For skin irritation, a 48-hour obstruction sticking test was performed by 20 male panelists, and the results were determined according to the criterion shown in Table 7, and indicated by the average value of the skin irritation index of 20 persons. The jelly-like peel-off pack of Example 24 was peeled off 20 minutes after application and then closed, and the face wash of Example 26 was evaluated with a 1% by weight aqueous solution. The improvement effect of the pigmentation symptoms was obtained by grouping 10 female panelers who had remarkable pigmentation symptoms such as spots and freckles, using each of the examples twice a day blindly for one month. The state of pigmentation of the skin after months was observed, and the improvement effect was shown by the number of panelists who were evaluated to have an improvement effect compared to before use. Table 8 shows the results of the effects of improving skin irritation and pigmentation symptoms.

[0078]

[Table 7]

[0079]

[Table 8]

As shown in Table 8, the examples of the present invention showed no skin irritation, good safety, and an excellent effect of improving pigmentation.

[0081]

Industrial Applicability As described in detail above, the present invention synergistically enhances the melanin production inhibitory effect, is effective in preventing and improving pigmentation, spots, freckles, spots, etc. after tanning. A highly safe skin external preparation with significantly improved whitening effect was obtained.
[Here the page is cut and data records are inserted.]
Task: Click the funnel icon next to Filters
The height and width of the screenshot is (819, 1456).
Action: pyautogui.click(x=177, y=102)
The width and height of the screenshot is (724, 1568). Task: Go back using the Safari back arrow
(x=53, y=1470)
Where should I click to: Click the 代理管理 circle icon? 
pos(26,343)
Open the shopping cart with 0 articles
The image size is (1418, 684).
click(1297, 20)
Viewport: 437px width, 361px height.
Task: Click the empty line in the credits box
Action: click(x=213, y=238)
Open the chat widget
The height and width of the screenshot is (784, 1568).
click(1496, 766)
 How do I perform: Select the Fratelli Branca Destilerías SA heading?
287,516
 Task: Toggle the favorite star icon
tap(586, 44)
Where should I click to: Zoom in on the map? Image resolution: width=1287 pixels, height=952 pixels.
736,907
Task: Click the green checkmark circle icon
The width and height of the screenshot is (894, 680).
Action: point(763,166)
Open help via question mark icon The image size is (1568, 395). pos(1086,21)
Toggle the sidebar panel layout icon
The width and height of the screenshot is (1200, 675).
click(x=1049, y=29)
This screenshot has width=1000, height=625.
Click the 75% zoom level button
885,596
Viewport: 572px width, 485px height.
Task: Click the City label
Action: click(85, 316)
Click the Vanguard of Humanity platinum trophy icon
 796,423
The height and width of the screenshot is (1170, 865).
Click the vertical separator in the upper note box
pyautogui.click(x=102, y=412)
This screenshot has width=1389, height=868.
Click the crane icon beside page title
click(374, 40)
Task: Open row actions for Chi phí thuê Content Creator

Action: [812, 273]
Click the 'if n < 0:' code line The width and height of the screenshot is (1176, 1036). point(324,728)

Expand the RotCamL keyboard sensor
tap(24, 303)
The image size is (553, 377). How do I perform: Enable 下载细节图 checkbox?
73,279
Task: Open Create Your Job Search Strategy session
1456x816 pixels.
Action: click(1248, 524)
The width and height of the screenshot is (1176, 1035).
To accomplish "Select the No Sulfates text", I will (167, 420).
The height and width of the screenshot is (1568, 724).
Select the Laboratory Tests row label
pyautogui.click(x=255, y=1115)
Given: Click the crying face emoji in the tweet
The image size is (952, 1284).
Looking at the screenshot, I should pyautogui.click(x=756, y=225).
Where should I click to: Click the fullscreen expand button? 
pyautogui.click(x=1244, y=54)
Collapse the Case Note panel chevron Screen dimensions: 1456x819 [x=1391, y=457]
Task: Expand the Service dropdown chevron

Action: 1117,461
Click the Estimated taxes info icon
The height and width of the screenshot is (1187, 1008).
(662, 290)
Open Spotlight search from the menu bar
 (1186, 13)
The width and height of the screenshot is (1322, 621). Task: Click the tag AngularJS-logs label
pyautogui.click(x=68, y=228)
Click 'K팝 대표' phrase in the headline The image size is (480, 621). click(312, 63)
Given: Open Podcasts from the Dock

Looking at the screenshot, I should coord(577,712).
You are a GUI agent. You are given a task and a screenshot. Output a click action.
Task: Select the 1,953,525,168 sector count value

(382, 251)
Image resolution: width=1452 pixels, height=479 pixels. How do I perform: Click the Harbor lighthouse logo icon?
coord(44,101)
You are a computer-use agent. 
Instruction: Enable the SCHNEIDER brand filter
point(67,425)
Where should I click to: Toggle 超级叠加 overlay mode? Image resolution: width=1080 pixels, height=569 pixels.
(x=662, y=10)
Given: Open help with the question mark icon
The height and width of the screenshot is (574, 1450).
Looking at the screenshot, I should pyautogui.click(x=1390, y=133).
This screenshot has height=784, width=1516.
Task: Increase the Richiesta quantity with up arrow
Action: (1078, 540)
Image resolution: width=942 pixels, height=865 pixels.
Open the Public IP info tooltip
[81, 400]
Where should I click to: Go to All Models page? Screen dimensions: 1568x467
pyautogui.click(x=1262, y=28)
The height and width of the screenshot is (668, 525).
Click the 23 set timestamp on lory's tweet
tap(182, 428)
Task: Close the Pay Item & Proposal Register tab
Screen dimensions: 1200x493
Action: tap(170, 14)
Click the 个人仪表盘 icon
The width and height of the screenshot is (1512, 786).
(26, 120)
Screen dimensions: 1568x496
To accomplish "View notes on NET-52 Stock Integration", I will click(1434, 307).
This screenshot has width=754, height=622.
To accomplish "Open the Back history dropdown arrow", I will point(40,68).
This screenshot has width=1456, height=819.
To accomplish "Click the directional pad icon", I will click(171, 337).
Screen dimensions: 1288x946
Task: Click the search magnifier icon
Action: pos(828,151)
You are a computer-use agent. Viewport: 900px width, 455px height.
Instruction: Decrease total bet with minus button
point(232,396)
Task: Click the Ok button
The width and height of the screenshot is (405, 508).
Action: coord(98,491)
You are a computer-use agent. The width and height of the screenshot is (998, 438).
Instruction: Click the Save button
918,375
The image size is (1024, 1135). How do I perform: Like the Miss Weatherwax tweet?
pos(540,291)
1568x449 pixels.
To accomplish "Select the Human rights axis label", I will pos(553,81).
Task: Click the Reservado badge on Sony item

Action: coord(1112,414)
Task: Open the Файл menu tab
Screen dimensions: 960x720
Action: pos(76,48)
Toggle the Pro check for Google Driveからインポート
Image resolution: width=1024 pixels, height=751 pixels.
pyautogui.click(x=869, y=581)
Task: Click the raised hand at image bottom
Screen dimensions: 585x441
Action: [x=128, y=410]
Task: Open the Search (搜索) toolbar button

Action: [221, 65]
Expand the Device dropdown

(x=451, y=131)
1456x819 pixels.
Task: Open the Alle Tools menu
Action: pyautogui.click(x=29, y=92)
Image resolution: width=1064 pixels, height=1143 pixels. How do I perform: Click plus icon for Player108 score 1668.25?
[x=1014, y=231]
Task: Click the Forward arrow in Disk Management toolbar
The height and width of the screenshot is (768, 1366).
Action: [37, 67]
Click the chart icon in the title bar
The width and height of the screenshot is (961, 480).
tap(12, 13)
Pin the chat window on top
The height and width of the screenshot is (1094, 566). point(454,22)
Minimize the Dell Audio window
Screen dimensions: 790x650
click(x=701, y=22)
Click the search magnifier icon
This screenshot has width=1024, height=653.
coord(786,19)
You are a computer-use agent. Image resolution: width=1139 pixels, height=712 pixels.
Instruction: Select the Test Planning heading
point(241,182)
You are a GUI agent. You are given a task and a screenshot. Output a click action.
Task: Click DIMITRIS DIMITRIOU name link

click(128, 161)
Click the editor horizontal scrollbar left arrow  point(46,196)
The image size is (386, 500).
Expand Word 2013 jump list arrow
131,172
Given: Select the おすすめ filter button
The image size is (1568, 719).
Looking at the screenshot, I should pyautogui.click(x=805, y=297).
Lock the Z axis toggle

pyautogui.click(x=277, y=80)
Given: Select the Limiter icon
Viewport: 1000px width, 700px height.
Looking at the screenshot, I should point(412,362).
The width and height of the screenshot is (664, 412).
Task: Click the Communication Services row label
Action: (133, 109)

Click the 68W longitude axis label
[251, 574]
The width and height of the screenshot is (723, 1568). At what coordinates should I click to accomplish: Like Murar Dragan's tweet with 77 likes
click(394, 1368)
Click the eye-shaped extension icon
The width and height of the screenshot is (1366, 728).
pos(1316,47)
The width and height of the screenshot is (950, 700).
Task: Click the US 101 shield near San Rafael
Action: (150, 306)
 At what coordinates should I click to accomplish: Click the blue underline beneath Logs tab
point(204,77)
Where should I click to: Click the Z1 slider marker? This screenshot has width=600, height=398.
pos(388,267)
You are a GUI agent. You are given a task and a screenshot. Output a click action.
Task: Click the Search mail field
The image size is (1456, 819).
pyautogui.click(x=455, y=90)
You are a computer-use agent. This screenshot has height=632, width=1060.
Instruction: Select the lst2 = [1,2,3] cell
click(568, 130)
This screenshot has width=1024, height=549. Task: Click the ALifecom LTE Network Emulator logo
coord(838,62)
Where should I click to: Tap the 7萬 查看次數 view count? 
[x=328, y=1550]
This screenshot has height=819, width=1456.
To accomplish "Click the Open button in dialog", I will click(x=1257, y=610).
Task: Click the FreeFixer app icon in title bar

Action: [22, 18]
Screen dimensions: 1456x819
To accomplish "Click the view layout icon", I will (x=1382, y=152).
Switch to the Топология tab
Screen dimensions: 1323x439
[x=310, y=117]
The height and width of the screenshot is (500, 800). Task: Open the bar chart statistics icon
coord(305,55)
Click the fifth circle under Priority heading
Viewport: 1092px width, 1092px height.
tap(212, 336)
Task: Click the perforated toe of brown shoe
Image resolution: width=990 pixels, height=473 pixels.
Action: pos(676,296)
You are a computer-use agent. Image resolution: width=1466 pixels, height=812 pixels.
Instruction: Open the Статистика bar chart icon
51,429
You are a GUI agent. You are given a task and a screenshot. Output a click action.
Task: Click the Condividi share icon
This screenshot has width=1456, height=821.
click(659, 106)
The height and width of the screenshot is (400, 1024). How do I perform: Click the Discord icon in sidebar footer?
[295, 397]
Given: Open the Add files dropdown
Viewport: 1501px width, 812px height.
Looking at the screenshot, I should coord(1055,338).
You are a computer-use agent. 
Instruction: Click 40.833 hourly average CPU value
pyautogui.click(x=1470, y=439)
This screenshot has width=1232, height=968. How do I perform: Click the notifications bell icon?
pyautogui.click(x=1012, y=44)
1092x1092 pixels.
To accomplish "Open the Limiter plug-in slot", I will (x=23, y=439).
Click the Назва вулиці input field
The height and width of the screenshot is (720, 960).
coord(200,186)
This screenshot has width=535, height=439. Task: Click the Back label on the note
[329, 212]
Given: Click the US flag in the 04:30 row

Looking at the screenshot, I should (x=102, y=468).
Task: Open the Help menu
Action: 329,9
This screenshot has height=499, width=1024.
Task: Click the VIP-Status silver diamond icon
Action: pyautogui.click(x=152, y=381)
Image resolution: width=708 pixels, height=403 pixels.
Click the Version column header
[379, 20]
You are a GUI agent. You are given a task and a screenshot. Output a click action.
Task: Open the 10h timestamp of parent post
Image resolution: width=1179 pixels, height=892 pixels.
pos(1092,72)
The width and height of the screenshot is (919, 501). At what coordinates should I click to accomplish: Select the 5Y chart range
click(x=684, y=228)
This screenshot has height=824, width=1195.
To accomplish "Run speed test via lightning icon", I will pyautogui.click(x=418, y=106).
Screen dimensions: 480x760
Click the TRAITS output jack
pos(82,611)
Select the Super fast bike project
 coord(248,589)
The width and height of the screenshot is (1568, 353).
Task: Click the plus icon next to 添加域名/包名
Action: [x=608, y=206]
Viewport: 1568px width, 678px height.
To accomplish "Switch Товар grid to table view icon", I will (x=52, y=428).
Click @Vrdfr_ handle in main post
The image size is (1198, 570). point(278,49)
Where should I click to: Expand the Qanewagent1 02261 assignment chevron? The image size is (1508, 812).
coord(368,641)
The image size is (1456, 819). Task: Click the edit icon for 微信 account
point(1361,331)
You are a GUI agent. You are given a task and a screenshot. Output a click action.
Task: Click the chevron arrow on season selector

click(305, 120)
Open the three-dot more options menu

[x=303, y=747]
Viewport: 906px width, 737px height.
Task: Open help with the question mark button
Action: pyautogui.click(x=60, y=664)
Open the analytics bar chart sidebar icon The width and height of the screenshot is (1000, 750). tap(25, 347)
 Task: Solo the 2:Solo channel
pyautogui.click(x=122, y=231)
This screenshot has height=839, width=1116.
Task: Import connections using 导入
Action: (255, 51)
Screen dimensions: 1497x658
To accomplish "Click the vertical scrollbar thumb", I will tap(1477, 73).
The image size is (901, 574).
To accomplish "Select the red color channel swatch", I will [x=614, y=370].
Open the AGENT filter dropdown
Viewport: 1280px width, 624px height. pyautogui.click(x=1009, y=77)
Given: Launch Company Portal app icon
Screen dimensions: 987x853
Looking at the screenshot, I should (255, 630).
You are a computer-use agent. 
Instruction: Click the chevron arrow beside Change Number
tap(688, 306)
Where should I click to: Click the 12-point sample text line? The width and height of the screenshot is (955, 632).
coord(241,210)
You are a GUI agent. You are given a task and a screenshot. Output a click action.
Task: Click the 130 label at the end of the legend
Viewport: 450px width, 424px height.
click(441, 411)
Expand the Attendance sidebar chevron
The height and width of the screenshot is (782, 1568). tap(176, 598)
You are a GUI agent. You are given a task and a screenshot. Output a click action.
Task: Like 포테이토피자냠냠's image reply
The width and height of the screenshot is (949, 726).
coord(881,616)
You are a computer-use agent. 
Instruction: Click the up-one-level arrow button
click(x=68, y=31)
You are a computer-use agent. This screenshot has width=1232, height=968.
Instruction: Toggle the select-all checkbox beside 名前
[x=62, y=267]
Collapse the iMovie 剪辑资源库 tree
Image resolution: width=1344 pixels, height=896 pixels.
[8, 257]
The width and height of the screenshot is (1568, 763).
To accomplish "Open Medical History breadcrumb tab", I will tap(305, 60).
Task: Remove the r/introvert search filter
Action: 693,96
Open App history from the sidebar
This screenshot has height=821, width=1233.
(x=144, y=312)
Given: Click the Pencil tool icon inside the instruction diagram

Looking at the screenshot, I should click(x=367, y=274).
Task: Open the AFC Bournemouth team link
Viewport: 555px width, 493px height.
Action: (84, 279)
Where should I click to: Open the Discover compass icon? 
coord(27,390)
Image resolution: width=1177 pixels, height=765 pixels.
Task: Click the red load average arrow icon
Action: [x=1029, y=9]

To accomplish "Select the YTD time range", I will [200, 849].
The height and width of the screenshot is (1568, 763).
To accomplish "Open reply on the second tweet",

Continued on the front page (51) Int.Cl. ⁷ Identification symbol FI Theme coat II (reference) A61K 7/50 A61K 7/50 31/05 31/05 31/122 31/122 31/19 31/19 31/194 31 / 194 31/198 31/198 31/375 31/375 31/7008 31/7008 31/716 31/716 35/50 35/50 35/78 35/78 CT 35/80 35/80 Z A61P 17 / 16 A61P 17/16 F-term (reference) 4C083 AA032 AA071 AA072 AA082 AA111 AB032 AB232 AB242 AB432 AC012 AC022 AC072 AC102 AC122 AC182 AC242 AC301 AC302 AC352 AC402 AC422 AC442 AC482 AC542 AC782 AC792 AD092 AD112 AD2AD1 AD642 AD662 CC04 CC05 CC07 CC12 CC23 EE16 4C086 AA01 BA18 EA02 EA20 MA03 MA28 NA14 ZA89 4C087 AA01 BB58 MA02 NA14 ZA89 4C088 AB12 AB26 AB29 AB34 AB38 AB44 AB45 AB58 AB60 AB66 BA08 MA05 MA07 MA28 NA14 ZA89 MA28 NA14 ZA89 MAC

Claims (2)

[Claims] 1. L-ascorbic acid and its salts or derivatives thereof, hinokitiol and its derivatives, 2-hydroxycarboxylic acid and its salts or its derivatives, hydroquinone and its derivatives, cysteine and its derivatives, excluding ascorbic acid glycosides, An external preparation for skin containing glycogen and one or more selected from glucosamine and its derivatives, azelaic acid and its derivatives, placental extracts, and plant / alga extracts having melanin production inhibitory activity, and glycogen. 2. A plant / algae extract having a melanin production inhibitory action, wherein said extract is of the genus Mansacea, Saxifraga, Zinko, Camellia, Aesculus, Polygonum, Acacia genus,
Genus Genus, Artemisia, Yarrow, Yarrow, Genus Periwinkle, Rhododendron, Hypericum, Genus Ilex, Genus Rosa, Genus Gampi, Mitsumata, Button Genus, Genus Genus, Mulberry, Genju, Genus Genus, Genus Selected from the group consisting of the plants of the genus Urashi and the extracts from algae of the genus Spiraeus, Coralum, Phytopathus, Aphididaceae, Hijiki, Sozo, Fushitsunagi, Ichihige, Darus, Hondawara and Ishimozuku One or two or more
The external preparation for skin according to claim 1.